Most people fight with their spouse or partner on occasion. Usually these disputes are verbal and resolve as quick as they started. Yet, your spouse or partner may have accused you of harming them during a disagreement. And in the aftermath, they may have filed and received a temporary restraining order against you. Whether you committed the act in question or not, it’s important to understand the impact their order could have.
The function of temporary restraining orders
Temporary restraining orders protect victims of domestic violence from their assailant. These orders exist to reduce the likelihood of further harm. Yet, upon receiving one, you may fear how it will affect your life and relationships.
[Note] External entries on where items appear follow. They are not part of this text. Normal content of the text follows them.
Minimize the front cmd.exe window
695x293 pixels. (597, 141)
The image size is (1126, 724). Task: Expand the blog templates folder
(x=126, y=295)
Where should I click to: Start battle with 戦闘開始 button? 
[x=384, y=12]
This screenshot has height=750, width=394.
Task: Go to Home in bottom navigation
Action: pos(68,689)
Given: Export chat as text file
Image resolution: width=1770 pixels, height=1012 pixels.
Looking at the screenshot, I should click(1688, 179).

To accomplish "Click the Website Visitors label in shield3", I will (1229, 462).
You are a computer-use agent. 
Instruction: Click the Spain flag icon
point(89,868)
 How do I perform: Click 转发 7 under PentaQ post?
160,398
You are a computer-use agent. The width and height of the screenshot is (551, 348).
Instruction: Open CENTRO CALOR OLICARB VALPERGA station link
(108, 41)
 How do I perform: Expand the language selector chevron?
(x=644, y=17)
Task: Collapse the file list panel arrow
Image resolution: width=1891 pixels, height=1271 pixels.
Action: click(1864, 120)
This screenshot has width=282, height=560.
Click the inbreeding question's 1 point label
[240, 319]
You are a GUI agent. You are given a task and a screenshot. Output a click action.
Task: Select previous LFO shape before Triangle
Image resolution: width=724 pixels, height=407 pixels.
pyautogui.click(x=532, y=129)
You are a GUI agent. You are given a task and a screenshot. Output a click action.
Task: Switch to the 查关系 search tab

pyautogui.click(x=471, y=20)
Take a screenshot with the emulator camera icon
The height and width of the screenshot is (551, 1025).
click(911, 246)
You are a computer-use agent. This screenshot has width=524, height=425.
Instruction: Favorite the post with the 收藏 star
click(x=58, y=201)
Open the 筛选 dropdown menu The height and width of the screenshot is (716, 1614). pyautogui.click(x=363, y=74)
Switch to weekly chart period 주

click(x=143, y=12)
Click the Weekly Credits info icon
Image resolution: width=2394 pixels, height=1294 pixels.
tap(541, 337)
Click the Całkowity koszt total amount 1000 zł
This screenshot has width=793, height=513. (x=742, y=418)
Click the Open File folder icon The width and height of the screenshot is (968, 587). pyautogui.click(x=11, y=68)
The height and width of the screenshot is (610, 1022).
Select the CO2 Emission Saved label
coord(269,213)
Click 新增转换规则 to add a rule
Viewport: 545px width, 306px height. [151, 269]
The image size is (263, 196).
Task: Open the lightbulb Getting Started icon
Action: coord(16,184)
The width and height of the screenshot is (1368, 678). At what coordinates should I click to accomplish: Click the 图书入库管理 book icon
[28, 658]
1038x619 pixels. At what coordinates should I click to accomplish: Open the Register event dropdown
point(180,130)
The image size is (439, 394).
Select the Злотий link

While temporary restraining orders last for a limited time, they prohibit you from certain actions, such as:
- Returning the scene of the alleged incident
- Returning to the home you share with your accuser
- Contacting your accuser or any children you share
- Possessing any pet that you share with your accuser
- Possessing a firearm
Making your case
Once a temporary restraining order is issued in New Jersey, a hearing for a final restraining order will occur within 10 days. This hearing will happen in the state’s Superior Court, and you must attend it if you want to argue for the order’s dismissal. You will need to collect any evidence that could support your position, as well as call upon any witnesses who can corroborate your claims. Failing to attend the hearing could lead to a default judgment, which will likely be the issue of a final restraining order. Unlike a temporary restraining order, these do not expire and can last for a lifetime.
Temporary restraining orders can lead to final restraining orders, and you will want to avoid the consequences these carry. An attorney with criminal defense experience can help you fight against the possible penalties a final order could cause.